Fleet Angle: What’s That?
If you work with rigging regularly but you’re not an installer, you may not know exactly what the fleet angle is, or why it’s important.
It’s a good piece of information to have in your back pocket when you are adjusting or inspecting your rigging, or if you have the opportunity to buy a new rigging system.
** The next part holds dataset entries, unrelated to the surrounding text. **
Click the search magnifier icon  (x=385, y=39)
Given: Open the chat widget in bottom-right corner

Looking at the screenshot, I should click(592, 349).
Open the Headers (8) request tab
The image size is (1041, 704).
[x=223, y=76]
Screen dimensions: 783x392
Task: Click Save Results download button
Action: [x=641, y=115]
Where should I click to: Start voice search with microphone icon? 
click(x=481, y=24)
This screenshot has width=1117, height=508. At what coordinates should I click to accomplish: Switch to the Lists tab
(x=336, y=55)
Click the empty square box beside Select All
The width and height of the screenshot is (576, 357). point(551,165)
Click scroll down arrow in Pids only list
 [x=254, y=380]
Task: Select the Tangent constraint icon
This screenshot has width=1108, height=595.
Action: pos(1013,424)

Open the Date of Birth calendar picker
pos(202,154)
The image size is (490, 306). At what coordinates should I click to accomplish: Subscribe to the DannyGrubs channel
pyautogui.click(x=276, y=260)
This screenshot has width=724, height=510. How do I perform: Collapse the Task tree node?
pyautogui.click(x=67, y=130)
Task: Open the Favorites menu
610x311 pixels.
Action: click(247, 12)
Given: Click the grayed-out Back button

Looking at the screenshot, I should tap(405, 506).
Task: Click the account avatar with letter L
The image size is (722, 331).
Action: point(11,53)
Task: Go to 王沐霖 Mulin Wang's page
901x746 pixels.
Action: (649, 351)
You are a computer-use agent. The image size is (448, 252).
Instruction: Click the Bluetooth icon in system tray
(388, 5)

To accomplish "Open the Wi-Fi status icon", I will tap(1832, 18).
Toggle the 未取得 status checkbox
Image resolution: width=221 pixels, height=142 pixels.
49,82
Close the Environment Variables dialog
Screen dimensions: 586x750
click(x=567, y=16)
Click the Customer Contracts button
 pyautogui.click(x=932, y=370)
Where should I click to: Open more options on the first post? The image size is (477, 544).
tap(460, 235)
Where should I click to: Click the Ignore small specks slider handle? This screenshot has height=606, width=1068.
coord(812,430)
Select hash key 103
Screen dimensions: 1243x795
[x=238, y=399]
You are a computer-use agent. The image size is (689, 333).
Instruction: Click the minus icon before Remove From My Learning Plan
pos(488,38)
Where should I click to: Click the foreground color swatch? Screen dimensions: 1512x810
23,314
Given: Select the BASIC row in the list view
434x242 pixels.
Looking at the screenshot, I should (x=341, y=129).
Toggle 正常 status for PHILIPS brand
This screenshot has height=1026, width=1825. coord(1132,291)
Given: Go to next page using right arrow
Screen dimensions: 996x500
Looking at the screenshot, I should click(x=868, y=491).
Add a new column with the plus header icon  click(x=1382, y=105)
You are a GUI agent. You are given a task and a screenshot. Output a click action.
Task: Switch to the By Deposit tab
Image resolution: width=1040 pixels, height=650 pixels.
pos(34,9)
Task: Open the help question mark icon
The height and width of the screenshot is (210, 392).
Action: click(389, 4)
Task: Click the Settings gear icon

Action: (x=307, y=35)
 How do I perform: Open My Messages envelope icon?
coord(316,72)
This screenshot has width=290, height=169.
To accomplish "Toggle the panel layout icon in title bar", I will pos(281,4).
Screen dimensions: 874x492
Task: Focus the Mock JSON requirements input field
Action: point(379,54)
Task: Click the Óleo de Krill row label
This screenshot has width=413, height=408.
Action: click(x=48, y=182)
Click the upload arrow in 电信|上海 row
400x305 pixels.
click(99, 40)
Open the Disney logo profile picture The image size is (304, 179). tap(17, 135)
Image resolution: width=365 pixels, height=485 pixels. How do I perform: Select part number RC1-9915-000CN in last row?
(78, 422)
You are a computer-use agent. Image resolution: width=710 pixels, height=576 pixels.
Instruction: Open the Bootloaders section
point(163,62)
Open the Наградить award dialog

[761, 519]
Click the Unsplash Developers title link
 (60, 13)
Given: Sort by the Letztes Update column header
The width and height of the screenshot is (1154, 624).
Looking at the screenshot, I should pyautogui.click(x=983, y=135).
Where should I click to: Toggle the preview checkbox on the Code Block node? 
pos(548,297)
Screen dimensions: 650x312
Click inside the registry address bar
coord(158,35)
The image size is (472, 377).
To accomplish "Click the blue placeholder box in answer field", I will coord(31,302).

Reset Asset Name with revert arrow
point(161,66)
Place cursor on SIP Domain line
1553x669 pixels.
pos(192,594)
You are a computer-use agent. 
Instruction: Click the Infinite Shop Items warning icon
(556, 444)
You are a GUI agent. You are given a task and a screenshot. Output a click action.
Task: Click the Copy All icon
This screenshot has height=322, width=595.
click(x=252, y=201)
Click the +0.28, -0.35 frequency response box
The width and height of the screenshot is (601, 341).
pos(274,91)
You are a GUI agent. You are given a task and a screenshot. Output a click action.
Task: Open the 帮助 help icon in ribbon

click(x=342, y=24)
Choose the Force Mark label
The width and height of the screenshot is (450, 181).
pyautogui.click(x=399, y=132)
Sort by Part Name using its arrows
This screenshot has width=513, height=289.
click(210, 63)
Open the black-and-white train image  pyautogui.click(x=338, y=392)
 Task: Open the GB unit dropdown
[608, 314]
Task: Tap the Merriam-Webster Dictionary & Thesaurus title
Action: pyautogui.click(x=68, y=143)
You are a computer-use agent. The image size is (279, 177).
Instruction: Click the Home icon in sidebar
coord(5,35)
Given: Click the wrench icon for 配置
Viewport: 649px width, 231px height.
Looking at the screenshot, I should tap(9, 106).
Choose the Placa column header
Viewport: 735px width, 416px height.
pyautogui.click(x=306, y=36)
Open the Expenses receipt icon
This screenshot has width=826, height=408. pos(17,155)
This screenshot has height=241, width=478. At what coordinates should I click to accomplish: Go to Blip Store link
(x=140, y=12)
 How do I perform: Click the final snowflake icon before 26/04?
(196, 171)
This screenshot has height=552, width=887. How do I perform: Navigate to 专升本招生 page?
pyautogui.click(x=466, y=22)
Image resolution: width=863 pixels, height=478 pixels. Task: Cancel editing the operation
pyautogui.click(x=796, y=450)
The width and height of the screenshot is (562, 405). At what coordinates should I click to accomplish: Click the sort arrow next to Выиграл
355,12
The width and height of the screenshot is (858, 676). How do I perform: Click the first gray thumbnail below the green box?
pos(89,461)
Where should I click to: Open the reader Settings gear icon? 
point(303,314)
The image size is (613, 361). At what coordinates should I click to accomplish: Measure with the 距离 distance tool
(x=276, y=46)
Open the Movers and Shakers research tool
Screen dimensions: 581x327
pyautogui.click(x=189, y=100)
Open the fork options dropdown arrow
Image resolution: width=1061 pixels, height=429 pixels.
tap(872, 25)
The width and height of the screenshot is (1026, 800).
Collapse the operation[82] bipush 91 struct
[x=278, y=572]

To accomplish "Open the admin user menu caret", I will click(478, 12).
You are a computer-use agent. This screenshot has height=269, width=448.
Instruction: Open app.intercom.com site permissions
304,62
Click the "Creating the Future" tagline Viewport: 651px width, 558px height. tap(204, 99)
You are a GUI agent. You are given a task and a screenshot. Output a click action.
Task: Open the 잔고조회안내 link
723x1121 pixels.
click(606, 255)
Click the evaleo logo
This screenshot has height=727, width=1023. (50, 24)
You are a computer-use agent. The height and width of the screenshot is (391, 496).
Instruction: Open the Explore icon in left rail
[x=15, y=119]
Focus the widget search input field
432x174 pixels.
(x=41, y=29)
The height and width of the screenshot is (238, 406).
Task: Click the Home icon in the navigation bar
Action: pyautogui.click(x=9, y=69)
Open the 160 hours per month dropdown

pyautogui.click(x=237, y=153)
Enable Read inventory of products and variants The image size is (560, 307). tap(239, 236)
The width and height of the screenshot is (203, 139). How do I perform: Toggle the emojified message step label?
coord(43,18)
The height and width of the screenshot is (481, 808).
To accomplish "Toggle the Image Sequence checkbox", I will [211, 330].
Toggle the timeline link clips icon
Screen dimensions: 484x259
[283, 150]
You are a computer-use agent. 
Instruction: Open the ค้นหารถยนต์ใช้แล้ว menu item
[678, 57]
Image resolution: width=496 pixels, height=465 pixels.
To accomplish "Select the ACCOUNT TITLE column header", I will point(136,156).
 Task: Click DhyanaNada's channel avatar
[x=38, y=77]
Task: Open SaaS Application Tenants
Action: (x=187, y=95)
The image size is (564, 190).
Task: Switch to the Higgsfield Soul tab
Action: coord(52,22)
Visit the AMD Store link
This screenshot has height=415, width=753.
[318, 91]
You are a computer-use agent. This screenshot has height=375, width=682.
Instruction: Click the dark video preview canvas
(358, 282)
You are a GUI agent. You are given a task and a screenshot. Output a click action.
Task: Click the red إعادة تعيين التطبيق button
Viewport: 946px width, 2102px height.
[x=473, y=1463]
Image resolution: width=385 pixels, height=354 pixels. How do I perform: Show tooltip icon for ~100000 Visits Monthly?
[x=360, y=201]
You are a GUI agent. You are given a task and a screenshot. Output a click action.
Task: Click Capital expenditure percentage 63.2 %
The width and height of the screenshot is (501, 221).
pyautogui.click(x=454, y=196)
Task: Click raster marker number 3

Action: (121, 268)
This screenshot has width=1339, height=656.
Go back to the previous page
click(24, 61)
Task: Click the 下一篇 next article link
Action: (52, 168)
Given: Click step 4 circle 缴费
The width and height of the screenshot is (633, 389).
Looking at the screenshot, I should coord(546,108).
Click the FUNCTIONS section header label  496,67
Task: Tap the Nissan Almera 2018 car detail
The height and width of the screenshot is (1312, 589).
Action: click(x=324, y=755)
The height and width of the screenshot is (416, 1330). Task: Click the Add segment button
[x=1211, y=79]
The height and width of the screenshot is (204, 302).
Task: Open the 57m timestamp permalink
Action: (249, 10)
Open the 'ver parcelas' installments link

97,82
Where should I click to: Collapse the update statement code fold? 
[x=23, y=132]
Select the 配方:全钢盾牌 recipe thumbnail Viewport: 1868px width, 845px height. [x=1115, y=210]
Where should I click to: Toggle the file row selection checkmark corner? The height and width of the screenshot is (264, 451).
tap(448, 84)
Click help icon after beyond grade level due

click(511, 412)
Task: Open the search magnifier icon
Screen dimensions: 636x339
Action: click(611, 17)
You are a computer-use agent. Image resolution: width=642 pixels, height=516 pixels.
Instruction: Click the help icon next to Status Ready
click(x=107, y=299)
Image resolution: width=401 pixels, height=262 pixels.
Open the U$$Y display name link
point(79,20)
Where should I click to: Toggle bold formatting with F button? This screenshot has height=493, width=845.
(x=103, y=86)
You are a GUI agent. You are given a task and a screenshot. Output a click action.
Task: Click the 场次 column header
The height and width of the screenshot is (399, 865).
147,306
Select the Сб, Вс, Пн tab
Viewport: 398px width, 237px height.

If you notice an excessive fleet angle, it could be a clue that something is wrong with your mounting or machinery.
The fleet angle of a hoist is the angle at which the cable meets a grooved cylinder.
- In manual rigging, the grooved cylinder is the head block or loft blocks.
- In motorized rigging, the grooved cylinder is the drum.
Fleet angle is the difference between the angle at which the cable is traveling and the centerline of the drum.
Diagram © Stage Rigging Handbook, Third Edition, by Jay O. Glerum
In a properly installed manual lineset, the cable comes out as parallel to the groove of the block as possible. It can form an angle of 1.5 degrees into or out of the block, but no more—if the angle is greater, the cable will rub against the sheave. This can cause the cable to fray and eventually break, which can bring scenery or stage weights down on someone’s head.
Okay, so what’s a zero fleet angle hoist?
Chances are you’ve seen the term zero fleet angle in articles or advertising for motorized rigging equipment. A hoist with zero fleet angle has a non-moving set of blocks above the drum. As the drum turns, it actually moves, so the cable piles on and off of the drum with no change in the angle between the drum and the cable.
Zero fleet angle hoists can be installed in greater density than other drum or line shaft hoists—allowing for more sets on stage. These hoists are particularly useful in renovations of historic theatres, where there may be minimal loft space.